Estudió en el Normal Superior Tomás Godoy Cruz, por lo que tuvo que andar mucho solo, en colectivo y lejos de su padre. Esta libertad trajo grandes satisfacciones a Miguel, que de día estudiaba y de tarde trabajaba. Lo más lindo no eran solo las chicas, los bailes y la ciudad, sino las peleas. Había peleas todos los días, contra pibes de la otra clase, del otro turno, de otros cursos, de otros colegios. Era una época de adolescencia donde aún las mujeres no eran lo más importante, sino el fútbol para algunos, el estudio para otros y las peleas para el Miguel. Así pasaron los primeros años de secundario, entre estudio, trabajo, piñas y secretos a Don Alejandro, que jamás vio moretones en el Miguel.

Una tarde, estaba sacudiendo a piñas a un pibe en el medio de la plaza Independencia cuando un policía lo separó. De solo imaginar a Don Alejandro viniéndolo a buscar le temblaban las rodillas. El oficial agarró a los dos contrincantes del cuello, uno con cada mano, y con la autoridad implacable de la ley emprendió el viaje hasta la comisaría de la calle Rioja.

Apenas salió de la plaza, mientras cruzaba la calle Patricias Mendocinas, una voz lo detuvo.

– ¡Oficial! ¡Oficial!, acá… – dijo un hombre que caminaba de prisa hacia el policía.

– ¿Qué pasa hombre? – le preguntó el oficial.

– Este pendejo es mi hijo, deje que me lo lleve – y le pegó un tirón al Miguel del brazo a modo de reprimenda.

– ¿Sabe lo que estaba haciendo?

– Si lo vi… es incontrolable oficial, pero déjemelo que ahora mismo lo voy a castigar, ¡pendejo de mierda! – gritó el hombre al tiempo que empujaba al Miguel nuevamente hacia la plaza, como volviendo hacia un lugar.

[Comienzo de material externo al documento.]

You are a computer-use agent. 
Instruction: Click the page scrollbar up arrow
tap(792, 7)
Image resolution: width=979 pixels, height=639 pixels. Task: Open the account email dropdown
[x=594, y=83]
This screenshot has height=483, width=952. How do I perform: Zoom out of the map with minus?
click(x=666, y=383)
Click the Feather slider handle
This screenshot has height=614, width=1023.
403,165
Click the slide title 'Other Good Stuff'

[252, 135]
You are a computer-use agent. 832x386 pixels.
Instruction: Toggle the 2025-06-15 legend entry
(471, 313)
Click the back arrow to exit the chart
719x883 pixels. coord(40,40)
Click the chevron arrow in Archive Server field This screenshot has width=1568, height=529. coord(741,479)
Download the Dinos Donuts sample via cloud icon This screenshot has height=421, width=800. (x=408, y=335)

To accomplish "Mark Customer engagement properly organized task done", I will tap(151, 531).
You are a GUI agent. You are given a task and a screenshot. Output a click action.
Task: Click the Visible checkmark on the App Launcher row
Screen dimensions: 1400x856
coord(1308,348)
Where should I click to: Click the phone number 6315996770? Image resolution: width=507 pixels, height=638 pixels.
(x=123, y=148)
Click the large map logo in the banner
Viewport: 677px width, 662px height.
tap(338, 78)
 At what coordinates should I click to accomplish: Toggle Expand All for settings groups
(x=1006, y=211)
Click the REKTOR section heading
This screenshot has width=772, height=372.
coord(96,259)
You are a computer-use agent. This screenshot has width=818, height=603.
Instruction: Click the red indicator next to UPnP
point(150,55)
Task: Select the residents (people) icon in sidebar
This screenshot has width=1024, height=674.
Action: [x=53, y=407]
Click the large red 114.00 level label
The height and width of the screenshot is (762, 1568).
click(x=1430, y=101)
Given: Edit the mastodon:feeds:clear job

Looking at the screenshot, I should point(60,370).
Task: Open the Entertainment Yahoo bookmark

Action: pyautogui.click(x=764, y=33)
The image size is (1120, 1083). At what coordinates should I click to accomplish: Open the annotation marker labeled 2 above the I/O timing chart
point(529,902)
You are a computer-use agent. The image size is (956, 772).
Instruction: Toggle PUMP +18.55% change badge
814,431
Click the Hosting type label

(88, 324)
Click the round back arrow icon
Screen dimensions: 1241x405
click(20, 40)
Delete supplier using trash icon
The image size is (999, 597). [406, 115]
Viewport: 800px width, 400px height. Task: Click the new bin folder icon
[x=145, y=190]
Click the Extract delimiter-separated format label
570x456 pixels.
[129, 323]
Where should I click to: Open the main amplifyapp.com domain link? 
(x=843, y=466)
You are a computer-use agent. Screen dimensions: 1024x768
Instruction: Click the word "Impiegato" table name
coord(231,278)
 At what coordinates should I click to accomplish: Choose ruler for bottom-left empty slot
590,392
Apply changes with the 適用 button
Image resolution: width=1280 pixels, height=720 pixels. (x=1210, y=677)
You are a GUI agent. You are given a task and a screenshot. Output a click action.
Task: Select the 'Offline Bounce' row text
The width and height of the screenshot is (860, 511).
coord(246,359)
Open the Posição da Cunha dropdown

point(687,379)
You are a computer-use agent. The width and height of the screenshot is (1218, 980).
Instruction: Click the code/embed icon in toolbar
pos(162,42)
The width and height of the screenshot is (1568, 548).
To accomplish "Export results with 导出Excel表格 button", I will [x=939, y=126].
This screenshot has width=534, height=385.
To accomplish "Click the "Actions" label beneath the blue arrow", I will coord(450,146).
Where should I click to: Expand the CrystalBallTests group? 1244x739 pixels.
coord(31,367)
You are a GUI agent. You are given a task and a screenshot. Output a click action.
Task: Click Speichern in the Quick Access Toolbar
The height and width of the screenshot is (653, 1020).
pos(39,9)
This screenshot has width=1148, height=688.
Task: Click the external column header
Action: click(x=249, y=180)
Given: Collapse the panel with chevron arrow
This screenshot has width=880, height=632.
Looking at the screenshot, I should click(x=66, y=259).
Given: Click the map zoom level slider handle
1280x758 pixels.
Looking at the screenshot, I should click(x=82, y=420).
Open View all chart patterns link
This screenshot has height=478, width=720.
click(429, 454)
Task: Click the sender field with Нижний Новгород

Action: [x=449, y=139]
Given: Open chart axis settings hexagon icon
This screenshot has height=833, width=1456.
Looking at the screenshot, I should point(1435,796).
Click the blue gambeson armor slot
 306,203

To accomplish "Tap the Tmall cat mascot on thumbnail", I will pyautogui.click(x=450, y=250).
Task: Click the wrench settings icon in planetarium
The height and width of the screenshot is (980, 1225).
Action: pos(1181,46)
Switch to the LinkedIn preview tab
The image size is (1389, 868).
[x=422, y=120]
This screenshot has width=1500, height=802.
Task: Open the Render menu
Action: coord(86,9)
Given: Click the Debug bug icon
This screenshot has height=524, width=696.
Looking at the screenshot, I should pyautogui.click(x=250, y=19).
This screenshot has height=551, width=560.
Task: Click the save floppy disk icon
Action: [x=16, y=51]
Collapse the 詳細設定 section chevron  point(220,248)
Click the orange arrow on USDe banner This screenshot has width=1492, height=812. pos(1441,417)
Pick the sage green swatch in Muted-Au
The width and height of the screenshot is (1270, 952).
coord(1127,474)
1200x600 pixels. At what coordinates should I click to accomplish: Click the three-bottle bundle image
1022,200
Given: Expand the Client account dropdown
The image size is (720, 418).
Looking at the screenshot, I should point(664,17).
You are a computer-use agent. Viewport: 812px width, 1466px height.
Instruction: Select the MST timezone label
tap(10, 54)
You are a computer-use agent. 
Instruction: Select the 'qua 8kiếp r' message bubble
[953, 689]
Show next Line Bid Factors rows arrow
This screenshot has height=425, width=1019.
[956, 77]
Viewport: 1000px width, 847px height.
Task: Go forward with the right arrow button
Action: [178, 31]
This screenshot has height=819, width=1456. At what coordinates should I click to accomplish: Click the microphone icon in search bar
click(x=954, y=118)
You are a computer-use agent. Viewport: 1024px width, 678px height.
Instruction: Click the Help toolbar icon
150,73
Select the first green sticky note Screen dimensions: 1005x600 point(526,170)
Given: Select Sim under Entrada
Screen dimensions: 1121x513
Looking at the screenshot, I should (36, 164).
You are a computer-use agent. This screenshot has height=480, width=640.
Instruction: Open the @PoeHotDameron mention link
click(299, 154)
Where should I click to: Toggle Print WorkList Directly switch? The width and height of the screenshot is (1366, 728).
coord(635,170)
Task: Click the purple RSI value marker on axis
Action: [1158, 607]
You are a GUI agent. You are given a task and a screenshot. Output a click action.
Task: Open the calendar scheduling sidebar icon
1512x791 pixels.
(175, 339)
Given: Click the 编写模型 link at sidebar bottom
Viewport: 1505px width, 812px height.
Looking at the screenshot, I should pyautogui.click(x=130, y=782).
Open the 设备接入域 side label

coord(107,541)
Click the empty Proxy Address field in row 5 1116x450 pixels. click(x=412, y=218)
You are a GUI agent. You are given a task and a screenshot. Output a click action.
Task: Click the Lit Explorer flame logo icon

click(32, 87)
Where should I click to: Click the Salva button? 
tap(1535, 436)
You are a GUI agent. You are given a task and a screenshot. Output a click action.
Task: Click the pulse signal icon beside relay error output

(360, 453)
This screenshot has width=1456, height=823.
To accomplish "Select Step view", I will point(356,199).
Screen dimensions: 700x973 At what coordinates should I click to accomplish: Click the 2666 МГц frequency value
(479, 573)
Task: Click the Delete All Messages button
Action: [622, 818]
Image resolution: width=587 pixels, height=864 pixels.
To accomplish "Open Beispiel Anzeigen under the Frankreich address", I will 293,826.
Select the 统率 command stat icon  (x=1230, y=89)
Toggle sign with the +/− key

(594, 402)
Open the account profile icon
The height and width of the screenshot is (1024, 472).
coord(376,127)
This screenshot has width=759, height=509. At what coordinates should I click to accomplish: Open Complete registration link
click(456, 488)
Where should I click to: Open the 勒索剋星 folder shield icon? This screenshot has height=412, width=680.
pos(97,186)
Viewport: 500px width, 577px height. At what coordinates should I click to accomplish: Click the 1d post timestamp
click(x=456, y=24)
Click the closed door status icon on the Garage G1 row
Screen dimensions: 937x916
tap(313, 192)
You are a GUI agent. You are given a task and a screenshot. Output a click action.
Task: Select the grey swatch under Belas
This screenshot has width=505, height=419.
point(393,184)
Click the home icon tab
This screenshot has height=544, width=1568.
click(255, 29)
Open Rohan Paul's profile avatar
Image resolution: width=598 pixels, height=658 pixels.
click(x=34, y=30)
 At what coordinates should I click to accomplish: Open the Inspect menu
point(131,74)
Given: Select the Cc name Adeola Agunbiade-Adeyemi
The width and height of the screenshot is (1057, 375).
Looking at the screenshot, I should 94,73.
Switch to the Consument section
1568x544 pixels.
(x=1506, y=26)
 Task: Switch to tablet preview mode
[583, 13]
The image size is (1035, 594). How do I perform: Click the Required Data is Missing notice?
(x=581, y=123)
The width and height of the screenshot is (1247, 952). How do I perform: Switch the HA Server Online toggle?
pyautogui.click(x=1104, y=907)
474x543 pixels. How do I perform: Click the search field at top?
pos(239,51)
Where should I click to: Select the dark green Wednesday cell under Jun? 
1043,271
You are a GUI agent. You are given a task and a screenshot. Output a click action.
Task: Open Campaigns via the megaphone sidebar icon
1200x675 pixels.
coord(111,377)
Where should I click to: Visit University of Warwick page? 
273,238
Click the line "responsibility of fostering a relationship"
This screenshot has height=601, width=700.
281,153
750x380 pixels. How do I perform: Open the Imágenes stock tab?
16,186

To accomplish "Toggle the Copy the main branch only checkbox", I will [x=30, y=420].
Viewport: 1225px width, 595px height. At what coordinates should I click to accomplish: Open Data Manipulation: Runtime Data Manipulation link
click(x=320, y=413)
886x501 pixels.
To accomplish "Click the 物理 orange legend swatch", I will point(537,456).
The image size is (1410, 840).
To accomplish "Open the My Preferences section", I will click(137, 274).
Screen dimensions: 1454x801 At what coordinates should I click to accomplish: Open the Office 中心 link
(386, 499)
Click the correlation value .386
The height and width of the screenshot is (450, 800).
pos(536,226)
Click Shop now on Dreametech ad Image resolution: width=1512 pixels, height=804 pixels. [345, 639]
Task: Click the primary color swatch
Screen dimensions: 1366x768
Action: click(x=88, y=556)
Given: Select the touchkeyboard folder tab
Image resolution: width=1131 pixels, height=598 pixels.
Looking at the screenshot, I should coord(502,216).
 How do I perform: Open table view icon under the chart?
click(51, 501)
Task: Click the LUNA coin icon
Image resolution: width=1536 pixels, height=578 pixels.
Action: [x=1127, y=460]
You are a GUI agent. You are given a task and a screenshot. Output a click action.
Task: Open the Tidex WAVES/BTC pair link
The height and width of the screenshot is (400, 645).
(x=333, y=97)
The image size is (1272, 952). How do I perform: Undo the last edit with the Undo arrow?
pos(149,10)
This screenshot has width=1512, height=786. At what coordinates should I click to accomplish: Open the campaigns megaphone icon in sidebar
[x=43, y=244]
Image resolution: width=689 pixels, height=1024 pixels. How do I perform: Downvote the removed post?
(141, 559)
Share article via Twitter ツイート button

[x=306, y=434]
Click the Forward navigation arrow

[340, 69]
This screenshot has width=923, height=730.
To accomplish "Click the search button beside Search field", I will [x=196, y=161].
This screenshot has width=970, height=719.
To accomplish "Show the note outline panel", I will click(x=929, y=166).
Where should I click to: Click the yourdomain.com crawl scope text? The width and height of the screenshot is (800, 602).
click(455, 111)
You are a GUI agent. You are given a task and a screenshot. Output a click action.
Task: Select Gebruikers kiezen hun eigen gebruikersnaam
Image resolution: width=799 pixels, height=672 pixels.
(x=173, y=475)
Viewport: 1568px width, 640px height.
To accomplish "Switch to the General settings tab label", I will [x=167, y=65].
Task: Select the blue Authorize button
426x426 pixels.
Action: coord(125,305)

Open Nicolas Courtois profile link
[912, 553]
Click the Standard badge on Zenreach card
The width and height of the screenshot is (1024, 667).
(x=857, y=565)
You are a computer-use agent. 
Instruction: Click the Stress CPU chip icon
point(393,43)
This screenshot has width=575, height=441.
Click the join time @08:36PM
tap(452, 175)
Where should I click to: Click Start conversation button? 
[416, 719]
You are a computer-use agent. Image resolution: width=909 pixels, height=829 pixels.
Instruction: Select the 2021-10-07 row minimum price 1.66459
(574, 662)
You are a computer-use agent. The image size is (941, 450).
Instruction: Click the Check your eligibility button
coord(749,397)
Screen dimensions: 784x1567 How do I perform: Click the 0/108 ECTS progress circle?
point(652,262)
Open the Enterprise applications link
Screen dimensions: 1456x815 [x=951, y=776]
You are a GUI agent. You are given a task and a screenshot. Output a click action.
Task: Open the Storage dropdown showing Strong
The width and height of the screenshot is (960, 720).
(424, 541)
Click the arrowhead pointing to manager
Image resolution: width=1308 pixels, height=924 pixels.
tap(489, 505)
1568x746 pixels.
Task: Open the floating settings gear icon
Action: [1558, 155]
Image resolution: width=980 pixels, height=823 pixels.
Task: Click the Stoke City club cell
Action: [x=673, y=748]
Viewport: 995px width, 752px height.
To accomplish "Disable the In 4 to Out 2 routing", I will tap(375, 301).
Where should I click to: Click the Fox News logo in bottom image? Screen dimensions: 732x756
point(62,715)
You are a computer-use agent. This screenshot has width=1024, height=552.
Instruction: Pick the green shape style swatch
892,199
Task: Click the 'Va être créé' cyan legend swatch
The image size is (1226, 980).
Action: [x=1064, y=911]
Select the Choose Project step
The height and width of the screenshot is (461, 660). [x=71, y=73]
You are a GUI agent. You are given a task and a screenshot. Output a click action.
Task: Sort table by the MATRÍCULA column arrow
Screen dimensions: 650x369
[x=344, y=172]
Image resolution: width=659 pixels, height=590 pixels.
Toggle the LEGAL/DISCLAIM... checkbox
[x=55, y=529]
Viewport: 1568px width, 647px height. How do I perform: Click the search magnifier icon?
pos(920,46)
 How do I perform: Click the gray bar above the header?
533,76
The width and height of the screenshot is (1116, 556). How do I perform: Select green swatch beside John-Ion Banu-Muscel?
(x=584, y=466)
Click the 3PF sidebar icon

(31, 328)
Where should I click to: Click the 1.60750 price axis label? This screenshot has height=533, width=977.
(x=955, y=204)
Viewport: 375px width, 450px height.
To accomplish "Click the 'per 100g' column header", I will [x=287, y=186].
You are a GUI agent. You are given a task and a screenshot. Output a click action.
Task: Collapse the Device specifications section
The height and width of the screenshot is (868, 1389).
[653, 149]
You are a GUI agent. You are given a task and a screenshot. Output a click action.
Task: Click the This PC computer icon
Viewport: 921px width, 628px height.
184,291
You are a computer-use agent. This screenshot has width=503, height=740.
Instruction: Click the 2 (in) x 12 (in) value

– A este otro me lo llevo, ¡y que sea la última vez que los agarro peleando! La próxima vez lo va a tener que ir a buscar a la cárcel.

El hombre saludó al policía y se volvió hacia el Miguel.

– Gracias – le dijo el chico.

– De nada… te vi peleando y me quise arrimar.

– ¿Para?

– ¿Vos sos de Corralitos?

– Si, ¿Cómo sabe?

– Hace un par de años te vi pelear…

– Mmmm… yo no peleo.

– Dale pibe, a mí no me mentís, además soy entrenador no pelotudo.

– Creo que me acuerdo.

– ¿Ahora te vas a animar a empezar a entrenar? Tengo el gimnasio acá a la vuelta, si queres podemos ir a ver.

– Vamos… igual no es que no quiera, no puedo.

– ¿Por?

– Vamos a ver el gimnasio… algún día te voy a contar.

Cuando el Miguel entró al gimnasio se sintió como en el cielo. El ring, las bolsas, las peras, las sogas… gente guanteando, dos flacos haciendo “sombra”, varios saltando hábilmente, dos dándose duro con cascos, otros marcando puntos… si su Edén tenía una imagen debía de ser así.

Entonces decidió tener el coraje de empezar a entrenar, pero la cobardía de no poder enfrentar a su padre. Pasaron los meses y se repartía entre estudio, trabajo y entrenamiento. Cuando no podía entrenar le pegaba a las reses en la cámara frigorífica de la carnicería del padre a modo de bolsas. La primera vez que subió al ring, eludió todos los golpes de su sparring y le conectó dos jabs seguido de un crochet que lo tumbó al instante. “Este pibe es mágico” fueron las palabras del viejo, Isidro Dorostiaga, alias “el Perro”, su ahora entrenador. Y así nació la leyenda.